Apollo spoke to that very deeply. Man landing on the Moon was an amazing technical achievement, but I think to many around the world, especially Americans, it felt right. Like it was what we were destined to do all along.

But many at NASA, in that era and since, realized that sending humans beyond the Moon would need an extensive orbital infrastructure to be practical. You need someplace to construct the giant vehicles necessary, you need workhorse vehicles to haul all the material to orbit, as well as a place to test out long-term habitation and industrial techniques. Thus the need for a shuttle and the space station, and the other plans NASA had its old 'grand architecture.' This goes back to what I talked about last time--just how vast the scale of space is. We're microbes trying to cross an ocean on specks of dust. With our current level of technology, there really is no other way to go about sending humans out into the solar system without this infrastructure.

In the coming era, I think space agencies and companies may begin to specialize--instead of being a catch-all for all space efforts the way many agencies have been, they may begin specializing according to what they do best. For example, the private companies will be all about tourism, the fledgling countries will want to compete for launch services, Russia I'm sure would love to be at the forefront of space stations and colonies in orbit, Japan seems determined to create solar power satellites, and so on.

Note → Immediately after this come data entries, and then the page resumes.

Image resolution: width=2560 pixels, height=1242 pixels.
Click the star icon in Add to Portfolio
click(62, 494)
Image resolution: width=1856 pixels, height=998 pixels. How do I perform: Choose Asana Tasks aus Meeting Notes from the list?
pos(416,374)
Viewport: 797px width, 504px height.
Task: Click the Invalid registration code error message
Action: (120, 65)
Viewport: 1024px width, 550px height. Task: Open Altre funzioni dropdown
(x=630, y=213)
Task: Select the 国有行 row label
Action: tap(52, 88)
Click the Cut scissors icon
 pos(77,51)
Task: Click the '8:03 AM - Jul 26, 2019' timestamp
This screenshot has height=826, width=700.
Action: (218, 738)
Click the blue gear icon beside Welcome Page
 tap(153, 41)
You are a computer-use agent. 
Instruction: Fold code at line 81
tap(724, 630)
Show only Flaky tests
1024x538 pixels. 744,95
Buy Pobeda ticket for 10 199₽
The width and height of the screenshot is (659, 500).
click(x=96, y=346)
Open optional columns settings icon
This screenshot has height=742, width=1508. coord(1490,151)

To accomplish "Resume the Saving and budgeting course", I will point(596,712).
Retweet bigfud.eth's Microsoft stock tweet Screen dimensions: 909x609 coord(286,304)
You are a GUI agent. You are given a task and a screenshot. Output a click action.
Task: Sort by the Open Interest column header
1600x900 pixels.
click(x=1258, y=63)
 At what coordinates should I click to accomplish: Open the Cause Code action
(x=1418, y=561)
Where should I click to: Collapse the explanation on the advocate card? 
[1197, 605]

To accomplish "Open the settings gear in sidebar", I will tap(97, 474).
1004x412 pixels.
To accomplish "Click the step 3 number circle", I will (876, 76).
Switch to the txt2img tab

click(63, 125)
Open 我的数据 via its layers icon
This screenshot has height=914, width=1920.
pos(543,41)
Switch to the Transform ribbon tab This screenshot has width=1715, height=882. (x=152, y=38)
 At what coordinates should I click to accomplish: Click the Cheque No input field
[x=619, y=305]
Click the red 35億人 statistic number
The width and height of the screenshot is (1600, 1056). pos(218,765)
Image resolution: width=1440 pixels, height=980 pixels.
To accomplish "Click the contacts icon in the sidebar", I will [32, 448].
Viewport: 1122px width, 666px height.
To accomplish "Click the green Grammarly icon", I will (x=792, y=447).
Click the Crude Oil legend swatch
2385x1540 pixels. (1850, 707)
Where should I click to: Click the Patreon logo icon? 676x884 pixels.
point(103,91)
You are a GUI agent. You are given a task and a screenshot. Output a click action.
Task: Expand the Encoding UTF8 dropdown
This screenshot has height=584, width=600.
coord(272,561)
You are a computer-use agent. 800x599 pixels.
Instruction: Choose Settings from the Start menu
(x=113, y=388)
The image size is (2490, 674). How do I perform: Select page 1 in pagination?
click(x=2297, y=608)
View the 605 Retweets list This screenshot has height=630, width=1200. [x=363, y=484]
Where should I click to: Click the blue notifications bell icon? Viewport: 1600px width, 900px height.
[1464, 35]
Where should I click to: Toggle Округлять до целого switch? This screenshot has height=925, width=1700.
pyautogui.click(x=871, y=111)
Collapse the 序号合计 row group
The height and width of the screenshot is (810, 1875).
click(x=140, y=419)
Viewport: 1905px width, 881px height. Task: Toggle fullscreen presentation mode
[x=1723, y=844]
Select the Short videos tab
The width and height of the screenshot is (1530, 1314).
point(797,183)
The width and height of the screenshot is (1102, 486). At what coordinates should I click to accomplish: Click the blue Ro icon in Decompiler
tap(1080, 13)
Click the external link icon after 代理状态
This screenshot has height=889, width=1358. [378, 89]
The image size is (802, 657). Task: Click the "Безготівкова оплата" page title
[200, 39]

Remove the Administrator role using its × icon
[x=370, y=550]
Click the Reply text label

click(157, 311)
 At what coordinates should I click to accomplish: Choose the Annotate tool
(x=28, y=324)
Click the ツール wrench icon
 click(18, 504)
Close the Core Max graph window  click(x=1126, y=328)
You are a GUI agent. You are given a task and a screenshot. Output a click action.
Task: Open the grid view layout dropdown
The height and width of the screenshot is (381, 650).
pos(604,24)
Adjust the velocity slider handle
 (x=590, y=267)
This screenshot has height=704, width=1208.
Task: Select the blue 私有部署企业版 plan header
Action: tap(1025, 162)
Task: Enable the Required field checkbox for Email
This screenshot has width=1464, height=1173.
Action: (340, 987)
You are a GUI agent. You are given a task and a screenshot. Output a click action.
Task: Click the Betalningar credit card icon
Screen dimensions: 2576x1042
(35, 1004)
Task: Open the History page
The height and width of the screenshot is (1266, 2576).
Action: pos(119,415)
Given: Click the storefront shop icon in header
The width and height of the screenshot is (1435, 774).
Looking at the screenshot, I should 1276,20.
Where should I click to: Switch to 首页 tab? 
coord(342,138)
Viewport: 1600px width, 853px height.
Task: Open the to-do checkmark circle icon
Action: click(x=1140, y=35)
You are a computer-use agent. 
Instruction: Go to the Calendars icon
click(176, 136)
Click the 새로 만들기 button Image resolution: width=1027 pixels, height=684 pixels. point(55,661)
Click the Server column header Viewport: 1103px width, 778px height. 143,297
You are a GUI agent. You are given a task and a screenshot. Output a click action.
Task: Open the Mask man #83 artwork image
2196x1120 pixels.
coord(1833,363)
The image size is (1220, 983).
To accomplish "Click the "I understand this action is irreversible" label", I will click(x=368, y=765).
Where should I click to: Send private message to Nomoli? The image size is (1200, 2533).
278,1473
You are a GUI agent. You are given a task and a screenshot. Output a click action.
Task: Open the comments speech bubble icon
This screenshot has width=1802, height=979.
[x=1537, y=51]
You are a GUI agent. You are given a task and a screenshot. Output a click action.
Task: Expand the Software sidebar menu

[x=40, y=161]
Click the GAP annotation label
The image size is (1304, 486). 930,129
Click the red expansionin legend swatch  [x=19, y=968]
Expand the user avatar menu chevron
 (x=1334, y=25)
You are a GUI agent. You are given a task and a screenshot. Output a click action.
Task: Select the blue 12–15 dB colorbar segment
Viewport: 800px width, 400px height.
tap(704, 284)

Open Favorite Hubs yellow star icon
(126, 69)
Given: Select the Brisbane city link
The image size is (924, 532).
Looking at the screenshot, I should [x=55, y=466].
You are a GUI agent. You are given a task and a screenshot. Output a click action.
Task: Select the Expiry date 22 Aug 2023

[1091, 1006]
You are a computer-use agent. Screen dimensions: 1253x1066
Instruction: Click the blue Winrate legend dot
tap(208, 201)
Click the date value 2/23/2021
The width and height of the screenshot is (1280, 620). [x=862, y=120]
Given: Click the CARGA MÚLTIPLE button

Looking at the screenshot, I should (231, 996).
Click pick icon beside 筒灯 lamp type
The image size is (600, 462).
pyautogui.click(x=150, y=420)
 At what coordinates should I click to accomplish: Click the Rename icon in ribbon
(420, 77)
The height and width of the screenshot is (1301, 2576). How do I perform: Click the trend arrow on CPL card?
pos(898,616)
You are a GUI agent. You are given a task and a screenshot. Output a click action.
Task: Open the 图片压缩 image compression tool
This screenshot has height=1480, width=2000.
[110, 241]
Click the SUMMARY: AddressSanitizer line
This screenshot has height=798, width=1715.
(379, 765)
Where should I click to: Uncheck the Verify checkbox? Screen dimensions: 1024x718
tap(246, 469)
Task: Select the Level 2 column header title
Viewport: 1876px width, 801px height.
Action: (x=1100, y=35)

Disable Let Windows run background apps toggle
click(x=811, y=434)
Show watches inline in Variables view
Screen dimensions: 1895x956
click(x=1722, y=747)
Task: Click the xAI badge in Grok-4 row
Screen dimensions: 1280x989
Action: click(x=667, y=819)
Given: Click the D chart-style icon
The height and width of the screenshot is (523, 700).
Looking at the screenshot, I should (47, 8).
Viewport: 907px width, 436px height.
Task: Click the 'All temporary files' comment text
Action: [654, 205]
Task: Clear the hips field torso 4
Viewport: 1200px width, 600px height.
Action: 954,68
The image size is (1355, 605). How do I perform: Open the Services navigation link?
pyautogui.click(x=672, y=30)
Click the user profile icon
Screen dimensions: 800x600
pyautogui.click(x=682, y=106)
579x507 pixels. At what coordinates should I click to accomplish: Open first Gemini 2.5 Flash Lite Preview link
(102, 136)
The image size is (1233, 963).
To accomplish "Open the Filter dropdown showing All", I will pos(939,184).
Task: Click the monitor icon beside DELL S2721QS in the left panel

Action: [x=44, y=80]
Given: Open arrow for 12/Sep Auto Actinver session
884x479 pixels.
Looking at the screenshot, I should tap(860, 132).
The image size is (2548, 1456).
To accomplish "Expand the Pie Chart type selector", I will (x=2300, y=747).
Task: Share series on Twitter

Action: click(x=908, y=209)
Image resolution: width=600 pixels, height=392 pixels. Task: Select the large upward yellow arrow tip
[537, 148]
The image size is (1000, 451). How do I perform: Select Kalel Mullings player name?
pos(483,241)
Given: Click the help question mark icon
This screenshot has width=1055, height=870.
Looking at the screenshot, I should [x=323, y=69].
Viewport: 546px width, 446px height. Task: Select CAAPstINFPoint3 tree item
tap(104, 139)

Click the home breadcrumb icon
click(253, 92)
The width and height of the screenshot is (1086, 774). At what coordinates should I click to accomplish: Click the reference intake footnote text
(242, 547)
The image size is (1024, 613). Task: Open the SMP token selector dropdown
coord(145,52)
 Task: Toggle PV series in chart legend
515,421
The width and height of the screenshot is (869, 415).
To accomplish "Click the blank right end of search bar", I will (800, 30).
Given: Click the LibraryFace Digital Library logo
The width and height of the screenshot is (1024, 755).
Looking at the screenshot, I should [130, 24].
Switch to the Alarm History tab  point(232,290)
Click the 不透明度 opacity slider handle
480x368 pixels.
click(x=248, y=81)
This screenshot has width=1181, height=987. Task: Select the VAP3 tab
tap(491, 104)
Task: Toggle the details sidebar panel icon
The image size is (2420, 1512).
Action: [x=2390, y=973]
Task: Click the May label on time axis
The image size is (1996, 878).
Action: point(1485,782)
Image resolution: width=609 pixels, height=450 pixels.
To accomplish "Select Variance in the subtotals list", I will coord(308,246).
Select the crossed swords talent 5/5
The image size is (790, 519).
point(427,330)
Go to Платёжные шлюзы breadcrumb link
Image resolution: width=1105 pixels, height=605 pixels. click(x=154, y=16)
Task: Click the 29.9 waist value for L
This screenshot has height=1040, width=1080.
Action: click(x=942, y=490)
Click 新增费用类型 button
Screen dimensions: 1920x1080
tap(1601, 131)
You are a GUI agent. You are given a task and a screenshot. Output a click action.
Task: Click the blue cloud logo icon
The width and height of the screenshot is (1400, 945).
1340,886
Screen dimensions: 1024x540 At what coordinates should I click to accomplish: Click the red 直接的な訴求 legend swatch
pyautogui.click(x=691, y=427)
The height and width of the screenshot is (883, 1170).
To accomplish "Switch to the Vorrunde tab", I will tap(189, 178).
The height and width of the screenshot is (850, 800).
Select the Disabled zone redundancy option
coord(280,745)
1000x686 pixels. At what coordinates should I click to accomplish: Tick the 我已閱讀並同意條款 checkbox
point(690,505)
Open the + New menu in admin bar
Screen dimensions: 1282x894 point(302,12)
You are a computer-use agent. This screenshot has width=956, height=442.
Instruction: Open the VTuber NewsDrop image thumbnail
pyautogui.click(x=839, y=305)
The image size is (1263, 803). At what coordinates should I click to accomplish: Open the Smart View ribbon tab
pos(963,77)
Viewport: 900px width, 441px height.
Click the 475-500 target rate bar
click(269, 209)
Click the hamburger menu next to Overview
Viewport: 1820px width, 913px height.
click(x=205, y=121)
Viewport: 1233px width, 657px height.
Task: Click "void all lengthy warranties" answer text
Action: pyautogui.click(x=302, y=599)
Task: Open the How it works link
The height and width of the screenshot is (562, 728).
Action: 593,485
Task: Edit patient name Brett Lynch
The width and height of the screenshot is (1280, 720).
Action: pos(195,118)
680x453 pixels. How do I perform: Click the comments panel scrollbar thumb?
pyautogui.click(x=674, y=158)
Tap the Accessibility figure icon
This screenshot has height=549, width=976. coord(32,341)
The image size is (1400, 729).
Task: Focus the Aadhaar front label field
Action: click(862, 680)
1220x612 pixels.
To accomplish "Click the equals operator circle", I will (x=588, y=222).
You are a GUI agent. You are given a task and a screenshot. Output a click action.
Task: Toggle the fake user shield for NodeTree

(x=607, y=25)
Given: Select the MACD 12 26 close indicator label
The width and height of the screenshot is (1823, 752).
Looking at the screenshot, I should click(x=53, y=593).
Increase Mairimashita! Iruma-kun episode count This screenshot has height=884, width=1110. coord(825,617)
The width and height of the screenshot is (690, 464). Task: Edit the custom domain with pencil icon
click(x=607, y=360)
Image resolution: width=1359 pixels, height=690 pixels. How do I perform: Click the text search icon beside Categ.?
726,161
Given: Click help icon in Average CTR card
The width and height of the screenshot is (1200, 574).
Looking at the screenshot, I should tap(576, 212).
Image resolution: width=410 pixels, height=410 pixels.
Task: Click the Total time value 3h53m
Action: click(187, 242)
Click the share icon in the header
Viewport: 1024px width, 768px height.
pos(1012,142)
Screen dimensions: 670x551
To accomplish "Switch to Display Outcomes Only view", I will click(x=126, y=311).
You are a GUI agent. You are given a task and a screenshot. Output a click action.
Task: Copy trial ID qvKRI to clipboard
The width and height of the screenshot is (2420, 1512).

And Americans I think will work very hard, as they have historically, to be humanity's great explorers of space, to always push the envelope of where humanity goes and what we go out in the Great Dark. The next great age of American manned exploration may not start until the other countries catch up and build the infrastructure that the US needs to explore but still seems very reluctant to participate in. I'm sure that there will be American stations and moonbases and what not, but the US will not fully wake from its current ennui about space until we once again can finally start taking great leaps for all mankind.